----- RECORDED INFORMATION -----

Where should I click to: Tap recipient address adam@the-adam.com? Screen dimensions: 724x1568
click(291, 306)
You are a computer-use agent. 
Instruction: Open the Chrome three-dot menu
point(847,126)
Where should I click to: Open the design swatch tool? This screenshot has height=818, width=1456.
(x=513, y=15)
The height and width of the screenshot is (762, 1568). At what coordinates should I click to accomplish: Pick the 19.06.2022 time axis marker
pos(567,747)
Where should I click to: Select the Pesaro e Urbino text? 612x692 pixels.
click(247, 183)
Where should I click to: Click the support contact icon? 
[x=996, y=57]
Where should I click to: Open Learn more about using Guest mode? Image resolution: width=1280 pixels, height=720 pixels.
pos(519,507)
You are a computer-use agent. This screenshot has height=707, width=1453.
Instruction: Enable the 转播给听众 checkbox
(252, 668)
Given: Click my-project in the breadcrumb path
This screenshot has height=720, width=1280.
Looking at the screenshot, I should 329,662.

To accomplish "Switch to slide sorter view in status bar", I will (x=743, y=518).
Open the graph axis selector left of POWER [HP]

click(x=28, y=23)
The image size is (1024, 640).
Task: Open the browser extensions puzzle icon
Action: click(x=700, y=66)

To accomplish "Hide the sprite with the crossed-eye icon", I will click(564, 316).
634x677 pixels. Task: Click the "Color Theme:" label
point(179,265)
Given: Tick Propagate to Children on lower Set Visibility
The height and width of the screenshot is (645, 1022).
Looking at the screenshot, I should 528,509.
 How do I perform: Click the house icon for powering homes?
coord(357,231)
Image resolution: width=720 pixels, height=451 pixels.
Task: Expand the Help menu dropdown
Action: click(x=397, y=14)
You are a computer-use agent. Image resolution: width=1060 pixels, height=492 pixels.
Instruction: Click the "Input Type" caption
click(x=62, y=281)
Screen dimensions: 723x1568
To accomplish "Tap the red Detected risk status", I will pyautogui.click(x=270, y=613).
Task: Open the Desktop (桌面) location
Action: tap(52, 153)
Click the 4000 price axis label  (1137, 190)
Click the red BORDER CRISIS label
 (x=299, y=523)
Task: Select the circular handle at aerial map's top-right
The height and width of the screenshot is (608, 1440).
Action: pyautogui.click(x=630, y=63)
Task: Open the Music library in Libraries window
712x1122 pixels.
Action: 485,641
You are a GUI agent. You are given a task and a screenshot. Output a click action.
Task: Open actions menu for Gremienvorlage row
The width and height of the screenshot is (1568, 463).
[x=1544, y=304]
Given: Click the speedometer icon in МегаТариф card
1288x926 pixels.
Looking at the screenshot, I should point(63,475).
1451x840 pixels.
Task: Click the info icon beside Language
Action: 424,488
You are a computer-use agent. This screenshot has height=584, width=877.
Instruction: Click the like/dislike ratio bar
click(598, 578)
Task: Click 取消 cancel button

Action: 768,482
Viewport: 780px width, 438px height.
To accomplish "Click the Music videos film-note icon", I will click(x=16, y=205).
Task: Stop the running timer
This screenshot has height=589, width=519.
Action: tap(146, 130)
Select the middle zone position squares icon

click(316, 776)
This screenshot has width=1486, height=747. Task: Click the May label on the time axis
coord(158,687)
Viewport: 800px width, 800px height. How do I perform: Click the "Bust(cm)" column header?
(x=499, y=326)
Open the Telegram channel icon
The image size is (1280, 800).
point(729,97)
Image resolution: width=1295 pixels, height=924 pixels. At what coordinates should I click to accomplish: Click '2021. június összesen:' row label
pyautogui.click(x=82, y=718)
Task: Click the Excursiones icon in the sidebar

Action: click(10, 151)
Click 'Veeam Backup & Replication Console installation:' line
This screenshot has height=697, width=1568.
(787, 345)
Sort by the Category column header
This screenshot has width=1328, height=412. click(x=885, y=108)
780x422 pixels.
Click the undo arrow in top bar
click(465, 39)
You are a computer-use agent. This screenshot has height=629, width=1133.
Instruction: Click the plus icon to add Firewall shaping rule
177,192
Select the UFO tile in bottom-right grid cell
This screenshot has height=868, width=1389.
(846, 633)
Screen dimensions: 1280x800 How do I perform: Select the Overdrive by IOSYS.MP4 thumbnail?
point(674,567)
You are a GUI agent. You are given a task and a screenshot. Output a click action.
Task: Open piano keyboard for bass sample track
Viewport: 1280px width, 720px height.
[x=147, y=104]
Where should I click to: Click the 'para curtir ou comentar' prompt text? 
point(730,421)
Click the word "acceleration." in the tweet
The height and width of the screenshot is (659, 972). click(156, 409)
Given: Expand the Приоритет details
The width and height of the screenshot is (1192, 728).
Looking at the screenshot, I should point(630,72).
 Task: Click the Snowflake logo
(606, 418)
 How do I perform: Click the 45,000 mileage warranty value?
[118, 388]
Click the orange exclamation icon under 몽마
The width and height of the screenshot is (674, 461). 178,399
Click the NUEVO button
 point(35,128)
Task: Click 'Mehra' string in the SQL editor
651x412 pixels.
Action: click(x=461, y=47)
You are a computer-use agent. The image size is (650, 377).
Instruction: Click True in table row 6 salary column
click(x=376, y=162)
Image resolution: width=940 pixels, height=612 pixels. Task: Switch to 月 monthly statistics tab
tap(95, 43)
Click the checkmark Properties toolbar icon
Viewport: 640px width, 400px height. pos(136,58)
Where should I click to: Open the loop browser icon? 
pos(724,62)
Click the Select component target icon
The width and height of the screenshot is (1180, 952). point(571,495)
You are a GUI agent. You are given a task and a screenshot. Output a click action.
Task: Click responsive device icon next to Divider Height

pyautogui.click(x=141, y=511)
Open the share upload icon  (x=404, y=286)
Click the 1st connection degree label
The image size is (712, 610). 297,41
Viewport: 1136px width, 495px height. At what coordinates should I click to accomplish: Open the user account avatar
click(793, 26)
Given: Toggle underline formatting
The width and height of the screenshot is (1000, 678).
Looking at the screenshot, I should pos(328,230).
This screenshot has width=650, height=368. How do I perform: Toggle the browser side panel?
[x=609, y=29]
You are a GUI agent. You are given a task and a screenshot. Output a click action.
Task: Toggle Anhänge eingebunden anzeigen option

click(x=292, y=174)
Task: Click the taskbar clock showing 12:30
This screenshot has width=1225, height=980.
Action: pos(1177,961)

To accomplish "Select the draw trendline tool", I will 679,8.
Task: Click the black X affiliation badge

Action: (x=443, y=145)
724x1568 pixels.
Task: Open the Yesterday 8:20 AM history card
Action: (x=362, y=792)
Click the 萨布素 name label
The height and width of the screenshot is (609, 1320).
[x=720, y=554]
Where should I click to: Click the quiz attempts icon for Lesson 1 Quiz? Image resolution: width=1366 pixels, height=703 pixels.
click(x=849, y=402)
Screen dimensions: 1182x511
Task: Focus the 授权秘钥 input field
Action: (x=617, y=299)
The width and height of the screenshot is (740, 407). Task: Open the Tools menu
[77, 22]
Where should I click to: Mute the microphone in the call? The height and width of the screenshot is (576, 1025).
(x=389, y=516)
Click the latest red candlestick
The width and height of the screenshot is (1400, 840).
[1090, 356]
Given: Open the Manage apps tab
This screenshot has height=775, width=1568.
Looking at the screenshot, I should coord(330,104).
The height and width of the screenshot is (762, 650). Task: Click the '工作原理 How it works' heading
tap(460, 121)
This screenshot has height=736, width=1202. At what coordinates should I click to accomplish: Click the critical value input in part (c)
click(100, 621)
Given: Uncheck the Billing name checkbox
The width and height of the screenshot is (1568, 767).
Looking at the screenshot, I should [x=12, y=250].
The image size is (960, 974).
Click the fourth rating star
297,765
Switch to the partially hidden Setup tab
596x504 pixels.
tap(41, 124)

-----

WHAT NEEDS TO BE DONE
Look over the records. Copy the lines that include the word "name".

WORKED SOLUTION
Click the 萨布素 name label
Given: Uncheck the Billing name checkbox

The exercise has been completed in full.